Please keep to the lines below from the one with "Open the 使用说明>> help link" through the one with "Click the Name input field", and restate them word for word, ends included.
———
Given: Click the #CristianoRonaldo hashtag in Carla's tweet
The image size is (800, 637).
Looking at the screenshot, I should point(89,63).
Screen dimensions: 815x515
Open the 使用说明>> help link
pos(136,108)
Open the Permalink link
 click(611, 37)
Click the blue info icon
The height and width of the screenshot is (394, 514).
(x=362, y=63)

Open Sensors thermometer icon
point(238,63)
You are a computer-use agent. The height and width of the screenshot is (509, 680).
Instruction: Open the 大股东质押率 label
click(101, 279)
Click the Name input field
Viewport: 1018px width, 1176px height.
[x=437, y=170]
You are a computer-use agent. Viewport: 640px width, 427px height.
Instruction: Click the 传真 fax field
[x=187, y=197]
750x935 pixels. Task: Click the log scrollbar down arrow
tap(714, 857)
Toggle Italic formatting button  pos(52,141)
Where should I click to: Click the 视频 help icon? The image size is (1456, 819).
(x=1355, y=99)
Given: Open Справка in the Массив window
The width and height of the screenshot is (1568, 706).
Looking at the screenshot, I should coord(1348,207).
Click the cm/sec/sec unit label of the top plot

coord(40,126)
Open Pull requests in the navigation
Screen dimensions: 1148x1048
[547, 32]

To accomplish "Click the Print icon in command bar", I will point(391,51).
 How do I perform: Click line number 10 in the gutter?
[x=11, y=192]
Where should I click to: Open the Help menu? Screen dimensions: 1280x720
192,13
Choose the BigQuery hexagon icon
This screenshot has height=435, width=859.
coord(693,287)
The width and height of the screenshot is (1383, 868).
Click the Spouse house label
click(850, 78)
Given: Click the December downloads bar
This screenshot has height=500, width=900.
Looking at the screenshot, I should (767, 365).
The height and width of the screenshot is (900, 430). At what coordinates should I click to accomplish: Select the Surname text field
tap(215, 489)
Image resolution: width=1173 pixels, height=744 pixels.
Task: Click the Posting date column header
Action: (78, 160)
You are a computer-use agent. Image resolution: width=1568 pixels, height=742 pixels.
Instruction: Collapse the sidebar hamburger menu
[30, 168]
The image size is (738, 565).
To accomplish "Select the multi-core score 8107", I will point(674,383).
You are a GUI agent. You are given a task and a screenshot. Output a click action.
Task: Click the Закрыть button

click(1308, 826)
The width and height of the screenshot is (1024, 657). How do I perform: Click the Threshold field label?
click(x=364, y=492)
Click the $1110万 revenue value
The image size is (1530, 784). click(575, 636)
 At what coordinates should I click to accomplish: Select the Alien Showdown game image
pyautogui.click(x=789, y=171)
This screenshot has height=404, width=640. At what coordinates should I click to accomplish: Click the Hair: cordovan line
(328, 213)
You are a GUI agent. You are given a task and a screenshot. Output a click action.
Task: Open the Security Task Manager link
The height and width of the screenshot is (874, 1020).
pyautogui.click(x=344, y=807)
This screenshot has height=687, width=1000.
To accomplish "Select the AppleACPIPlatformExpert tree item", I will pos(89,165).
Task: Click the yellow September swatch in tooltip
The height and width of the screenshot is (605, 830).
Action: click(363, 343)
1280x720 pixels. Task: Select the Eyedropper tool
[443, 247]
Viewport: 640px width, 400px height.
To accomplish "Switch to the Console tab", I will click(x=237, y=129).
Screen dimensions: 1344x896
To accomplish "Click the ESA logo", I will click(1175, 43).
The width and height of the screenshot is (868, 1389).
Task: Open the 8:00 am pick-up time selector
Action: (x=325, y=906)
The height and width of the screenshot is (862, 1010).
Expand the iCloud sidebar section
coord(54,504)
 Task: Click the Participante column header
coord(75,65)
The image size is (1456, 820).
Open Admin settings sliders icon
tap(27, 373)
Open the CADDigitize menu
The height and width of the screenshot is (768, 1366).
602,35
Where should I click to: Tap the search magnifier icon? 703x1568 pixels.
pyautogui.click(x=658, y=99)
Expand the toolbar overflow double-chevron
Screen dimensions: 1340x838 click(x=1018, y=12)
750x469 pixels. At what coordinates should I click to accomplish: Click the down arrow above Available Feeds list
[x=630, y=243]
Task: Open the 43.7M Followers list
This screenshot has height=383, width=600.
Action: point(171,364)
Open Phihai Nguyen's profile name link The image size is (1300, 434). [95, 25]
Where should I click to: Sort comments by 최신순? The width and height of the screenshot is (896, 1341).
———
* YOUR RESPONSE
Open the 使用说明>> help link
pos(136,108)
Open the Permalink link
 click(611, 37)
Click the blue info icon
The height and width of the screenshot is (394, 514).
(x=362, y=63)

Open Sensors thermometer icon
point(238,63)
You are a computer-use agent. The height and width of the screenshot is (509, 680).
Instruction: Open the 大股东质押率 label
click(101, 279)
Click the Name input field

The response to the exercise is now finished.